Finally, I wish to encourage pastors of small churches to finish what God has called you to do. God's people are not to be viewed as a "stepping stone" or a "training ground" as you scale the denominational ladder. God's people are precious to Him. He protects them and loves them and saves them. This includes God's people at the place where you pastor.
If you think you can come into a church and spark unprecedented growth in two or three years, you're kidding yourself. God grows His church in His own time through His ways. We must be patient and faithful in believing that God will do great miracles in our churches. I'm not talking about the "parting of the Red Sea" sort of miracles. I'm talking about the greatest miracle that God ever does: the changing of the human heart.
When God calls you to pastor a church, He is usually not calling you to a one or two year of service. We should view the call of God to a place of service as a lifetime call until God so clearly calls us to another place that we cannot deny it.
A difficult place of service in God's Kingdom is no reason for one to leave. Perhaps we can all learn a great deal about staying in one place even in the face of harsh resistance from the example of Charles Simeon.
The following is an excerpt from a biographical profile of Charles Simeon by John Piper.
Simeon was about to leave the university to live in his father's home. Simeon had often walked by the church, he tells us, and said to himself, "How should I rejoice if God were to give me that church, that I might preach the Gospel there and be a herald for Him in the University" (Moule, 37). His dream came true when Bishop Yorke appointed him "curate-in-charge" (being only ordained a deacon at the time). His wealthy father had nudged the Bishop and the pastor at St. Edwards, where Simeon preached that summer, gave him an endorsement. He preached his first sermon there November 10, 1782.

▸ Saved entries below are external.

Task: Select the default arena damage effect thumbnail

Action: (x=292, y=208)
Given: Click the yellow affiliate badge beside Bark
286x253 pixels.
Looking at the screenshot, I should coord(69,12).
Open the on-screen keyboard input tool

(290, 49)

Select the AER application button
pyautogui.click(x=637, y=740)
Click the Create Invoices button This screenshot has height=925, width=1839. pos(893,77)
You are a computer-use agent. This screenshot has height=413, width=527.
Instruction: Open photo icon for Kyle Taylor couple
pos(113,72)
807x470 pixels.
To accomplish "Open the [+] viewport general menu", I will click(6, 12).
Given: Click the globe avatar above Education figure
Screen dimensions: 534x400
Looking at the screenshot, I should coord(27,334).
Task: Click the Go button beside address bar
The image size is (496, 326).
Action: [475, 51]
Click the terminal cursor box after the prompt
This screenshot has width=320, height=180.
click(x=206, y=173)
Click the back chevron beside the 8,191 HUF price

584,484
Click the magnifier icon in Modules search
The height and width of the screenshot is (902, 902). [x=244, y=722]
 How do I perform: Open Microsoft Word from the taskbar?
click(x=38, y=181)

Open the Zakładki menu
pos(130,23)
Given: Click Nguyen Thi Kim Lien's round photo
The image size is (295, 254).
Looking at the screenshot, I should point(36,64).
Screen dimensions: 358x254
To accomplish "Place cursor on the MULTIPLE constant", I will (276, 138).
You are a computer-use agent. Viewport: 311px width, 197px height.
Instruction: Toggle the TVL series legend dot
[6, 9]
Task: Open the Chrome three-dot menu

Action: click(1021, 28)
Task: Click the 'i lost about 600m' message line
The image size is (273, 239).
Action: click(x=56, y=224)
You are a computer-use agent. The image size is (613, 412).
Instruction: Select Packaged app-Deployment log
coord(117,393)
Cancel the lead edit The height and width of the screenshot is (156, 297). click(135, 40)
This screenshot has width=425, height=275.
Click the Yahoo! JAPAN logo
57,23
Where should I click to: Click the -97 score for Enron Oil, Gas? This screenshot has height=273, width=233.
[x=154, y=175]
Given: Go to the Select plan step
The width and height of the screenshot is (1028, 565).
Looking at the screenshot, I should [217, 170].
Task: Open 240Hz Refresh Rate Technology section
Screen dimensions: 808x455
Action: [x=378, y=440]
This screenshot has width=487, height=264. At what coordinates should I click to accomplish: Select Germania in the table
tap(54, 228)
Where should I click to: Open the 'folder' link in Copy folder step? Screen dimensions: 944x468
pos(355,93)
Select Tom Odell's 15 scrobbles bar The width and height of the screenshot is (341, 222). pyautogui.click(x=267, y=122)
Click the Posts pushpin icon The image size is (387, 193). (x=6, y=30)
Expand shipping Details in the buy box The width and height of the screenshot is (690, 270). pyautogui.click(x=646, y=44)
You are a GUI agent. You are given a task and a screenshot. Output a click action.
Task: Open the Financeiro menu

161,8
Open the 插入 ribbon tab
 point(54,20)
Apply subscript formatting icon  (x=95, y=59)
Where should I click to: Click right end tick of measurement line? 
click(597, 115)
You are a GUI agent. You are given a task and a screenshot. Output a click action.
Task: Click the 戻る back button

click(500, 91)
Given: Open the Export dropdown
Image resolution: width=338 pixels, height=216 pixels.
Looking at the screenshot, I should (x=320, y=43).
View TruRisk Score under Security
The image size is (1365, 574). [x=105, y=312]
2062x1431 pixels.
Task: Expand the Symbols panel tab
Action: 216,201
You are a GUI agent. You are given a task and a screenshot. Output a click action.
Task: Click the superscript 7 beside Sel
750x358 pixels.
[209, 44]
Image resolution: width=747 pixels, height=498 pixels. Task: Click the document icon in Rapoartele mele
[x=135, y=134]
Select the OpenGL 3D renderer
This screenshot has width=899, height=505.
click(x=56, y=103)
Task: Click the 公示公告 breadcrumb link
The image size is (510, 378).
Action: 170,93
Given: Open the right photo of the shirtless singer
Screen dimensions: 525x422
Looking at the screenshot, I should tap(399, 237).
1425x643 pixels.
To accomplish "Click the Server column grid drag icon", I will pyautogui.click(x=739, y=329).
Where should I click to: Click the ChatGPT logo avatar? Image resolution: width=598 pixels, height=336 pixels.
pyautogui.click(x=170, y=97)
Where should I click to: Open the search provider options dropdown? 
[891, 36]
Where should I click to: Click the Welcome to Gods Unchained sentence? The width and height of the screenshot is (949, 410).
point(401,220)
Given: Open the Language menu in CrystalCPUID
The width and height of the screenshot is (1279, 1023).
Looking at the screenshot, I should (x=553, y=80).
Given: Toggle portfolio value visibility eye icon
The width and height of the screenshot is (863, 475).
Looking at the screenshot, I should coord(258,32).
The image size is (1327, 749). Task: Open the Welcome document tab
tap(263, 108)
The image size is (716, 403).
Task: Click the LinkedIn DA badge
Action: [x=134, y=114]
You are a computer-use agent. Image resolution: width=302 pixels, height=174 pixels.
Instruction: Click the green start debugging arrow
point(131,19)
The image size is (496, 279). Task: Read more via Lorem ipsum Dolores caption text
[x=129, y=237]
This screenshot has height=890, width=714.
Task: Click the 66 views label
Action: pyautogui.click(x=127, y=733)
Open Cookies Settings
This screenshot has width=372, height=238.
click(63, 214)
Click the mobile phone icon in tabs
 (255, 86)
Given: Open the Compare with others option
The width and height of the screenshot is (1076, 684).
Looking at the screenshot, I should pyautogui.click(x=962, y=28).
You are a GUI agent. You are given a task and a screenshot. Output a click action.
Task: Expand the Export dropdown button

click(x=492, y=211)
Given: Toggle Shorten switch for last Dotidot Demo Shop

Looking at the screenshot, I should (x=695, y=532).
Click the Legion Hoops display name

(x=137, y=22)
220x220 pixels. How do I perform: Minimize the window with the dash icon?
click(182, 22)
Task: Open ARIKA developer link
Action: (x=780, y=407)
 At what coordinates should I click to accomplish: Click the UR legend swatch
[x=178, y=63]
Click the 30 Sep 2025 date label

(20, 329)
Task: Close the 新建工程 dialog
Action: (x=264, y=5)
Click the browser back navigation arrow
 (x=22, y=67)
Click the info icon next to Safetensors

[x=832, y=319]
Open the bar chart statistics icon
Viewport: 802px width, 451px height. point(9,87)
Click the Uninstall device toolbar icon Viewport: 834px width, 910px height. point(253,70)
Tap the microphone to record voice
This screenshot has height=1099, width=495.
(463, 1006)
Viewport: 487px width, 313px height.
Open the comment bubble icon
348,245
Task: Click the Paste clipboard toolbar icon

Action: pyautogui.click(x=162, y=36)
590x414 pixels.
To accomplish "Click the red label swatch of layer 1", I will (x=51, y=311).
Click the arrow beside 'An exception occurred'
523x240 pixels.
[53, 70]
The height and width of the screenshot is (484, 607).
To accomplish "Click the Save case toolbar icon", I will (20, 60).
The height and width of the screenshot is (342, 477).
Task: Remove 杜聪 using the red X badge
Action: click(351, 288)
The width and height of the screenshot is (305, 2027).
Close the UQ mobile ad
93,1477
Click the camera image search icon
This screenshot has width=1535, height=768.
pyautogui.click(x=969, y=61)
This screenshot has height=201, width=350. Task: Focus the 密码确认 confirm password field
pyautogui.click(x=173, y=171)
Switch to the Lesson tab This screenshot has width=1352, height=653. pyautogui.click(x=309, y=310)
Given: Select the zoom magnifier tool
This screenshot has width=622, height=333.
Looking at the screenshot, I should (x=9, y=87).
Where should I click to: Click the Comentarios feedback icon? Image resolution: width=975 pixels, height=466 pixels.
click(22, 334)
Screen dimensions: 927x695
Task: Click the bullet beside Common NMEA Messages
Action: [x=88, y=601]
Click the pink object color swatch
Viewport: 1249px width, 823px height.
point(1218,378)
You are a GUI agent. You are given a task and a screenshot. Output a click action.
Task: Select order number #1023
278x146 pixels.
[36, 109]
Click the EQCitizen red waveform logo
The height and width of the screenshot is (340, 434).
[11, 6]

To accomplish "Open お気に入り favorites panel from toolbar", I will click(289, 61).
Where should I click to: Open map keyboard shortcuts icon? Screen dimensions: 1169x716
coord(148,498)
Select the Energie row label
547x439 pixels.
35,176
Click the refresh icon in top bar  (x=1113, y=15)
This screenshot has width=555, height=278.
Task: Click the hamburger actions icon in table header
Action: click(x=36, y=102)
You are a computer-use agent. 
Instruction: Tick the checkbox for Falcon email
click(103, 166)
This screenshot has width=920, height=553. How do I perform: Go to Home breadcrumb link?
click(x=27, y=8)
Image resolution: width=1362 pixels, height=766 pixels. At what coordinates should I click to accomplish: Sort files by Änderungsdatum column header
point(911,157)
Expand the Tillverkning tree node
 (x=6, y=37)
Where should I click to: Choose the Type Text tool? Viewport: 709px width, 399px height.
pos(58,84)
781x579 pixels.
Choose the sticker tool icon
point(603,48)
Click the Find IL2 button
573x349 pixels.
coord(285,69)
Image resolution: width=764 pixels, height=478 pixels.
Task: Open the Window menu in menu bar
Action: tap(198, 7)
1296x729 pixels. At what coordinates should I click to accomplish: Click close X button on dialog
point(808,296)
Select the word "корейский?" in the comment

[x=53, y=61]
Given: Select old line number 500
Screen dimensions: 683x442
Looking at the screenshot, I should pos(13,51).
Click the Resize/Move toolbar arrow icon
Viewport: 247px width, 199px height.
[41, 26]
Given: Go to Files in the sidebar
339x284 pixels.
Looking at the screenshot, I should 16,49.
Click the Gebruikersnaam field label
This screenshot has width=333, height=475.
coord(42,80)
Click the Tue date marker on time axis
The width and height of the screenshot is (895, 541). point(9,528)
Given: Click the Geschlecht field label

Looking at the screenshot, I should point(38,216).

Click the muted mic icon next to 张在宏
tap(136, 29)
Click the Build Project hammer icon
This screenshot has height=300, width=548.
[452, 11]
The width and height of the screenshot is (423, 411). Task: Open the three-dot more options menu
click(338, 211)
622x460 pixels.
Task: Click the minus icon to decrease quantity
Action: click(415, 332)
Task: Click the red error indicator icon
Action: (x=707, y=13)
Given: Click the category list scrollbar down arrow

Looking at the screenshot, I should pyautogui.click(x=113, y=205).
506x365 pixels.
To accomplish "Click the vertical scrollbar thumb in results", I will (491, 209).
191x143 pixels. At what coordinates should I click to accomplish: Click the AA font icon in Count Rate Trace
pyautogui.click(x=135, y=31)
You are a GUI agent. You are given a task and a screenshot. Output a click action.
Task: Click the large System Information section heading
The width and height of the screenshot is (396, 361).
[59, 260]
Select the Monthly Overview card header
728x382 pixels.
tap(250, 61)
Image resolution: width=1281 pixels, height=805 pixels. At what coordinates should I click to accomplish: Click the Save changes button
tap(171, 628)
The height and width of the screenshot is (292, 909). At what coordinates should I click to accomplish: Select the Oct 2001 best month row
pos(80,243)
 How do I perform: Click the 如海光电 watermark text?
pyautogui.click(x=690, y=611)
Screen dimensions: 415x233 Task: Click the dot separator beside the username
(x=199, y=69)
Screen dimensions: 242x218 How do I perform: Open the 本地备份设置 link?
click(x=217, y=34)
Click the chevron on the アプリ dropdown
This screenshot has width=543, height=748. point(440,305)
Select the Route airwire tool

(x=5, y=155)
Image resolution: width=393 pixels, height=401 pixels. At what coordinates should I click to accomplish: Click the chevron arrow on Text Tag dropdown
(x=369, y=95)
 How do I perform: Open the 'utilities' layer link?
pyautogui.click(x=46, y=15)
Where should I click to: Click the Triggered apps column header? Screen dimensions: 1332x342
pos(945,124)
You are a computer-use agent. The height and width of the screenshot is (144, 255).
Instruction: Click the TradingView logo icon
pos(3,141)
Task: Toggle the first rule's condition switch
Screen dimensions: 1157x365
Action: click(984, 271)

But the parishioners did not want Simeon. They wanted the assistant curate Mr. Hammond. Simeon was willing to step out, but then the Bishop told him that even if he did decline the appointment he would not appoint Hammond. So Simeon stayed – for fifty-four years! And gradually – very gradually – overcame the opposition.
The first thing the congregation did in rebellion against Simeon was to refuse to let him be the Sunday afternoon lecturer. This was in their charge. It was like a second Sunday service. For five years they assigned the lecture to Mr. Hammond. Then when he left, instead of turning it over to their pastor of five years they gave it to another independent man for seven more years! Finally, in 1794, Simeon was chosen lecturer. Imagine serving for 12 years a church who were so resistant to your leadership they would not let you preach Sunday evenings, but hired as assistant to keep you out.
Simeon tried to start a later Sunday evening service and many townspeople came. But the churchwardens locked the doors while the people stood waiting in the street. Once Simeon had the doors opened by a locksmith, but when it happened again he pulled back and dropped the service.
The second thing the church did was to lock the pew doors on Sunday mornings. The pewholders refused to come and refused to let others sit in their personal pews. Simeon set up seats in the aisles and nooks and corners at his own expense. But the churchwardens took them out and threw them in the churchyard. When he tried to visit from house to house, hardly a door would open to him. This situation lasted at least ten years. The records show that in 1792 Simeon got a legal decision that the pewholders could not lock their pews and stay away indefinitely. But he didn't use it. He let his steady, relentless ministry of the word and prayer and community witness gradually overcome the resistance.
But I mustn't give the impression that all the troubles were over after the first 12 years. After years of peace, in 1812 (after he had been there 30 years!) there were again opponents in the congregation making the waters rough. He wrote to a friend, "I used to sail in the Pacific; I am now learning to navigate the Red Sea that is full of shoals and rocks." Who of us would not have immediately concluded at age 53, after thirty years in one church that an upsurge of opposition is a sure sign to move on? But again he endured patiently and in 1816 he writes that peace had come and the church is better attended than ever.
Stable leadership is the key to growth in any church. small or large. Let us take courage from the example of Charles Simeon. May we also make sure of our call to a particular place of service before we undertake to pastor any of God's people.
2 comments:
Thank you Les. I believe you are spot on as usual on this subject.
This whole series has been outstanding. You are absolutely right about stability and length of ministry is one of the keys. After being here for 10 years, I am only now really becoming our church's pastor.